Think about it like this:
If we multiplied $1$ by itself $1000$ times, we'd just get $1$. But since $1.0001$ is a tiny bit bigger than $1$, when we multiply it by itself $1000$ times, the answer will definitely be bigger than $1$.

Now, let's make a simple estimate. When you have a number like $(1 + \text{a very small number})$ and you raise it to a power, a quick way to guess the value is to do $1 + (\text{the power} \times \text{the small number})$.
In our problem:
The "small number" is $0.0001$.
The "power" is $1000$.

So, let's estimate: $1 + (1000 \times 0.0001)$.
$1000 \times 0.0001 = 0.1$.
This means our first estimate is $1 + 0.1 = 1.1$.

However, when you multiply numbers that are slightly more than 1, they grow a little faster than just adding.
For example, $(1.1)^2 = 1.21$. If we just added, we'd think $1+0.1+0.1 = 1.2$. But $1.21$ is bigger! That's because of the extra bit you get when you multiply the "extra" parts ($0.1 \times 0.1 = 0.01$).
Since we are multiplying $1.0001$ by itself $1000$ times, our actual number will be a little bit more than $1.1$ because of all those tiny extra bits adding up. It's actually around $1.105...$.

The question asks for the positive integer that is *just greater* than this number.
If our number is $1.105...$, and we look at the list of positive integers ($1, 2, 3, 4, 5, \dots$), the number that is immediately bigger than $1.105...$ is $2$.

Alternative answer

Answer: 2 Explain
This is a question about how to find the approximate value of numbers with small decimals raised to large powers, using the idea of binomial expansion (or simply, how numbers grow when you multiply them many times). . The solving step is:

First, I looked at the number $(1+0.0001)^{1000}$. It's like having $(1+x)^n$ where $x$ is a really small number (0.0001) and $n$ is a big number (1000).

1. **Estimate the first part:** When you have $(1+x)^n$, the first approximation is usually $1 + n \times x$.
So, I calculated $1 + 1000 \times 0.0001$.
$1000 \times 0.0001 = 1000 \times \frac{1}{10000} = \frac{1000}{10000} = \frac{1}{10} = 0.1$.
So, the value is at least $1 + 0.1 = 1.1$.

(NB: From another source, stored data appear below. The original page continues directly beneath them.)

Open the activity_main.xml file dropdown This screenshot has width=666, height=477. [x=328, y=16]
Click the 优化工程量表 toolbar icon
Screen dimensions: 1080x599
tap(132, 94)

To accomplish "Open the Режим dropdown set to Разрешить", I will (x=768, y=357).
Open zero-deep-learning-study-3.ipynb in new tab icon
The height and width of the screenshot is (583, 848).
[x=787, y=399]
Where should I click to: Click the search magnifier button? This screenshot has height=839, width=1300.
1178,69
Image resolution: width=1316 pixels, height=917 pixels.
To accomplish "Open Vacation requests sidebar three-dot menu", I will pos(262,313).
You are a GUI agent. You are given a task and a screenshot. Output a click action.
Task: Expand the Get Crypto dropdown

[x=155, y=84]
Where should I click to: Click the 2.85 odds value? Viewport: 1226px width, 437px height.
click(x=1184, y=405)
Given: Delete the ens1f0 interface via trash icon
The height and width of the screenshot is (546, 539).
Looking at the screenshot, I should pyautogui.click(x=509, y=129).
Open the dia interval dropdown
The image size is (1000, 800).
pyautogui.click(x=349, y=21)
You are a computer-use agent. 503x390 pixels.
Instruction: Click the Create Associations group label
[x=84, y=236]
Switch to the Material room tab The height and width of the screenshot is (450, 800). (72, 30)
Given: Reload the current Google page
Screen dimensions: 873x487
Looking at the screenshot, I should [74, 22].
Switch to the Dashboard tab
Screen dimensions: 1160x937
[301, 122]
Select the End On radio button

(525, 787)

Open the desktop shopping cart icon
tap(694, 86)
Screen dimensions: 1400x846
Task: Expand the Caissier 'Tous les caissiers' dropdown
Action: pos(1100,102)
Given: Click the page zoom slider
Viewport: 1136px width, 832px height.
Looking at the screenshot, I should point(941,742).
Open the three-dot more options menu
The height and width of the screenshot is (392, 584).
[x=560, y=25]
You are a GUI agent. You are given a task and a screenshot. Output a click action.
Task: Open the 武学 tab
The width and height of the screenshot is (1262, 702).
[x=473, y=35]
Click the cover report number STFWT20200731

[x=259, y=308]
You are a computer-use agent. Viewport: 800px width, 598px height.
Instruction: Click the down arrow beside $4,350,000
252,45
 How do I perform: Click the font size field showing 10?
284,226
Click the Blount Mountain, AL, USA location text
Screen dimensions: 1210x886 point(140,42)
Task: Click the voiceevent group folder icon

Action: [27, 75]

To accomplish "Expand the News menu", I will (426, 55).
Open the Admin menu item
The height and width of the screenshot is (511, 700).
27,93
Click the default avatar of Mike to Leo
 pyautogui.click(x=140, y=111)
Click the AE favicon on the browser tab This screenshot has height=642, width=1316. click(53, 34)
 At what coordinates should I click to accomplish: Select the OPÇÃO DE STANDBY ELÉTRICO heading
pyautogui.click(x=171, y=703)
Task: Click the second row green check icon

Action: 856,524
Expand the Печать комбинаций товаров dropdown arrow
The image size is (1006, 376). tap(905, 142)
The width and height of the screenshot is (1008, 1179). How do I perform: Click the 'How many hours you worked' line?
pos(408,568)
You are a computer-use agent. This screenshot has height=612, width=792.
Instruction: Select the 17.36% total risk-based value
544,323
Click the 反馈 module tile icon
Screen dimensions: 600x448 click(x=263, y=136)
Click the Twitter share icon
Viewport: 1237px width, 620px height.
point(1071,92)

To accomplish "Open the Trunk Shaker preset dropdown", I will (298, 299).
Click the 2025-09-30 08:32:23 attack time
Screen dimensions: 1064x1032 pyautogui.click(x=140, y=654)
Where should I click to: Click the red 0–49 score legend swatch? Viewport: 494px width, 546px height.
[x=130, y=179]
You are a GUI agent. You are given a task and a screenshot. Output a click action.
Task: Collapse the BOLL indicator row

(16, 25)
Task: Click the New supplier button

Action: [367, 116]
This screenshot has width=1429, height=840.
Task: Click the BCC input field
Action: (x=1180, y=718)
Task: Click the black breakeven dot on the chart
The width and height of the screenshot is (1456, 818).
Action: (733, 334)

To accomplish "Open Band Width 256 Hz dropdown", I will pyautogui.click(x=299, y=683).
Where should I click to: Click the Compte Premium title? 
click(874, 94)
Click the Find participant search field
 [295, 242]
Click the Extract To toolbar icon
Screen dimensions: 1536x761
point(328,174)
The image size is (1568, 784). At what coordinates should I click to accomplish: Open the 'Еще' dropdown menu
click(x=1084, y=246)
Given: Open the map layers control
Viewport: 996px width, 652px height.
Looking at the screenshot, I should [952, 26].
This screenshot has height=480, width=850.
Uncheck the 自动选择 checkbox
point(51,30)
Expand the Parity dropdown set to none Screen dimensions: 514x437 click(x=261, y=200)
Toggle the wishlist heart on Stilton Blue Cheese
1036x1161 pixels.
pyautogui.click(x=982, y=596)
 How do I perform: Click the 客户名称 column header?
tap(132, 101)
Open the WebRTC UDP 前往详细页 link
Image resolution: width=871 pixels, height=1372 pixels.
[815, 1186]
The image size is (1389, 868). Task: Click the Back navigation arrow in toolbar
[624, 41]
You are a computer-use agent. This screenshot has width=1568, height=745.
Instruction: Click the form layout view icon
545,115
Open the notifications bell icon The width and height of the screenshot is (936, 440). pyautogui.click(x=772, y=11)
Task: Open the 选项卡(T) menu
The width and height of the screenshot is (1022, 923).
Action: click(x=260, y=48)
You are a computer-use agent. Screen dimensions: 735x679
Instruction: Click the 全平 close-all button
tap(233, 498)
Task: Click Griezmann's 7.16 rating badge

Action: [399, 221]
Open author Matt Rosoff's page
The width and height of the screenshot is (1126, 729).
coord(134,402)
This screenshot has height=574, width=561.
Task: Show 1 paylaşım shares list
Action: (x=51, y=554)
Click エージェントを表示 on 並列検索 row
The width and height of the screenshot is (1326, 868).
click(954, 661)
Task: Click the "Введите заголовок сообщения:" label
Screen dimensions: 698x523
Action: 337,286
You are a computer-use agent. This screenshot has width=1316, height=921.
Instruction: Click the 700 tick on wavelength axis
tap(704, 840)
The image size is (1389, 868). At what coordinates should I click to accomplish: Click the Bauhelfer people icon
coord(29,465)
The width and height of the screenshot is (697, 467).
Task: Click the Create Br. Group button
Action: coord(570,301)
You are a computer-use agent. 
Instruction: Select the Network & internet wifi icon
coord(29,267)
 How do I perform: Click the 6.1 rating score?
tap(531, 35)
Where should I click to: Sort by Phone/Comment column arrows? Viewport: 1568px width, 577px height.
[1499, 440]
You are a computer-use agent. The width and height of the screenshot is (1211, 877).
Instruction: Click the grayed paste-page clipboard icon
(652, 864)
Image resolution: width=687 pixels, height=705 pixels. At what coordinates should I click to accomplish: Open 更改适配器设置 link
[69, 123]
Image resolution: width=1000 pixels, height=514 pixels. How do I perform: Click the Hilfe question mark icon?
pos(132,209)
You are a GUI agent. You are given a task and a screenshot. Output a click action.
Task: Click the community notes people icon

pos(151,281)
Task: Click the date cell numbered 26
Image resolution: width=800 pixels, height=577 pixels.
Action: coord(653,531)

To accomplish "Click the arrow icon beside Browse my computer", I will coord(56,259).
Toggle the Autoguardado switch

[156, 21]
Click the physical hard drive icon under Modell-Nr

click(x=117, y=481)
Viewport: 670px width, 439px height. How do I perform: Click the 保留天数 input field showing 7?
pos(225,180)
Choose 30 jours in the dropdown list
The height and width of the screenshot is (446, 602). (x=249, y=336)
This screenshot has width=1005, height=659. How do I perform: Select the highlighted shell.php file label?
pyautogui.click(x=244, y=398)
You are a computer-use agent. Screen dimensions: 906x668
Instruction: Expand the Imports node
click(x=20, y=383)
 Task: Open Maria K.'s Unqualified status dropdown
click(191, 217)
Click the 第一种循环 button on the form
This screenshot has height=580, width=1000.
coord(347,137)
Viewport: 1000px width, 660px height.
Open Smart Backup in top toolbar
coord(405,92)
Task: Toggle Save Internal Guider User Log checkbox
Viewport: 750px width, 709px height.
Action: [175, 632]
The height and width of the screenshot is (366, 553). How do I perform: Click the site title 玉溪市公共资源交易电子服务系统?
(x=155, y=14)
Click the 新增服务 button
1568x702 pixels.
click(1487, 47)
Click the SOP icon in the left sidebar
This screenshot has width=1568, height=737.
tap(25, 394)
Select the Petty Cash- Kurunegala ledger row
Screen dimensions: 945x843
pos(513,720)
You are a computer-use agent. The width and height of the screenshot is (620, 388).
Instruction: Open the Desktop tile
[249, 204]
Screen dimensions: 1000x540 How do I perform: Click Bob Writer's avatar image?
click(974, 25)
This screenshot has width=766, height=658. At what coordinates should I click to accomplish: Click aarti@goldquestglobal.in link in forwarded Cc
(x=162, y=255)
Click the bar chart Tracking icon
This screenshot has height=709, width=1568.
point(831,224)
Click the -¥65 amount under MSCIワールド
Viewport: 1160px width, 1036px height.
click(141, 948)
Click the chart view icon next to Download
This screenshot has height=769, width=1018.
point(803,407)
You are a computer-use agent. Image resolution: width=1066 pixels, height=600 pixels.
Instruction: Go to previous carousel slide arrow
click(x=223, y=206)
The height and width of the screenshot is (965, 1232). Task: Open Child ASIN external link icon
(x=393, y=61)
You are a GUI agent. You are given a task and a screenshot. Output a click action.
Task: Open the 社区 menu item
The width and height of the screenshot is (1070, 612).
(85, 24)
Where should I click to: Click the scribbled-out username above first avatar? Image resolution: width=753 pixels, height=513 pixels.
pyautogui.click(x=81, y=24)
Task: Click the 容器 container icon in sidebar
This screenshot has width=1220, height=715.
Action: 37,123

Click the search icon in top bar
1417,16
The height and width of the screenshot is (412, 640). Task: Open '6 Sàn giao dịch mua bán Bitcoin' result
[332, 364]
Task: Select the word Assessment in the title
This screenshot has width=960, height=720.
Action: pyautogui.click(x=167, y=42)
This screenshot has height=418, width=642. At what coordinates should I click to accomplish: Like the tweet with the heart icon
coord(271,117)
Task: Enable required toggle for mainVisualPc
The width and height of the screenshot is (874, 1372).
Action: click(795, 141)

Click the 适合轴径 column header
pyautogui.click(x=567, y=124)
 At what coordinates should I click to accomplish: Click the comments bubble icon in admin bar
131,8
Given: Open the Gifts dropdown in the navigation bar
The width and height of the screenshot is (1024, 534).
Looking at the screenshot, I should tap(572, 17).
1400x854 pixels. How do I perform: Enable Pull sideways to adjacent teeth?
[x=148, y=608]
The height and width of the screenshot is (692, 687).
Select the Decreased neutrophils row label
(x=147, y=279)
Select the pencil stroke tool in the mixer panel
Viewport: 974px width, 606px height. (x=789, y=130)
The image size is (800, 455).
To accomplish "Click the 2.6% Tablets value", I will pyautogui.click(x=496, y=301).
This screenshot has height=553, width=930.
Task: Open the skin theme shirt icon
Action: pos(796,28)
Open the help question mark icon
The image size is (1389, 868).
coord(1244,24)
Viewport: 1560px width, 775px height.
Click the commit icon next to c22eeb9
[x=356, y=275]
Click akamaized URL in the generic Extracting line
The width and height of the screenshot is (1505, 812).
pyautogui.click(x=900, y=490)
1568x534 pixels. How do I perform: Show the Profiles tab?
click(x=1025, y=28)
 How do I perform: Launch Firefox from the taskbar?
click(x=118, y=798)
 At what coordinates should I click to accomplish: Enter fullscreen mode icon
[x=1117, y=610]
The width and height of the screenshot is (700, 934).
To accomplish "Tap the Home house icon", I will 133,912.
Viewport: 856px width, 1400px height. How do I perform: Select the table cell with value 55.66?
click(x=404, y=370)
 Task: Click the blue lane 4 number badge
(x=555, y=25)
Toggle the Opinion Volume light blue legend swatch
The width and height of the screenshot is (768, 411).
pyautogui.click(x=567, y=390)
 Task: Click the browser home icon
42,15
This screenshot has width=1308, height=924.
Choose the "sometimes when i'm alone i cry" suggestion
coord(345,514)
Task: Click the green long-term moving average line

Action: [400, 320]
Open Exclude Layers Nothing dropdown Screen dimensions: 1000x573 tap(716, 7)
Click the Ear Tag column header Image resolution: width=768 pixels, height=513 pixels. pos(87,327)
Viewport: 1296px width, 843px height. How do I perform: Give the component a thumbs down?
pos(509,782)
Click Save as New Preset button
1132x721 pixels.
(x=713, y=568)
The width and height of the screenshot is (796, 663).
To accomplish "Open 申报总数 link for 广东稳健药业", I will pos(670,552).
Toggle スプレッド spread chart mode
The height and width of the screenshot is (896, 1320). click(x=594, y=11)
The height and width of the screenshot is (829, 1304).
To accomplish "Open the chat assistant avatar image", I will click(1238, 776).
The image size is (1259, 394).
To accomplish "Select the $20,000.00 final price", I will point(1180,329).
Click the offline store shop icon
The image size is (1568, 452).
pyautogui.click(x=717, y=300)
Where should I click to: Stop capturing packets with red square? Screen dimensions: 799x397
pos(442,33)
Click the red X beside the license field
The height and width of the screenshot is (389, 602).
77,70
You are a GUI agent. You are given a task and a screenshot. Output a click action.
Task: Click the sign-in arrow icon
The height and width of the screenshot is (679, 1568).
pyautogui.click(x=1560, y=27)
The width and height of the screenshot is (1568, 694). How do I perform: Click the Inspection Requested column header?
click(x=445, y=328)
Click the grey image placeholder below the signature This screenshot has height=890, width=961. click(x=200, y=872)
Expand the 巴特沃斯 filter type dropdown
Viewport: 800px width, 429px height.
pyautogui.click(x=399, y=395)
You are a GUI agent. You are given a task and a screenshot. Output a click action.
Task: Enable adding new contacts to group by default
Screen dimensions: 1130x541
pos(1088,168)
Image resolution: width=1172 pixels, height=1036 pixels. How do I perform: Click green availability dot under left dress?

2. **Consider the "extra" parts:** For $(1+x)^n$, there are more terms after $1+nx$. These terms are always positive when $x$ is positive. The next term is $\frac{n \times (n-1)}{2} \times x^2$.
Let's calculate this next part:
$n = 1000$, $n-1 = 999$, $x = 0.0001$.
So, $\frac{1000 \times 999}{2} \times (0.0001)^2$
$= \frac{999000}{2} \times 0.00000001$
$= 499500 \times 0.00000001$
$= 0.004995$.

3. **Add them up:** Now I add this to my first estimate:
$1.1 + 0.004995 = 1.104995$.

4. **Check for more terms (optional, but good for accuracy):** The terms after this also add positive values, but they get much smaller very quickly. The next term would be even tinier, like $0.000166...$.
So, our number is $1.104995$ plus a little bit more, making it about $1.105...$.

5. **Find the "just greater" integer:** Our value is $1.105...$. This number is clearly bigger than 1. And it's clearly smaller than 2.
The positive integer that is "just greater than" $1.105...$ is 2.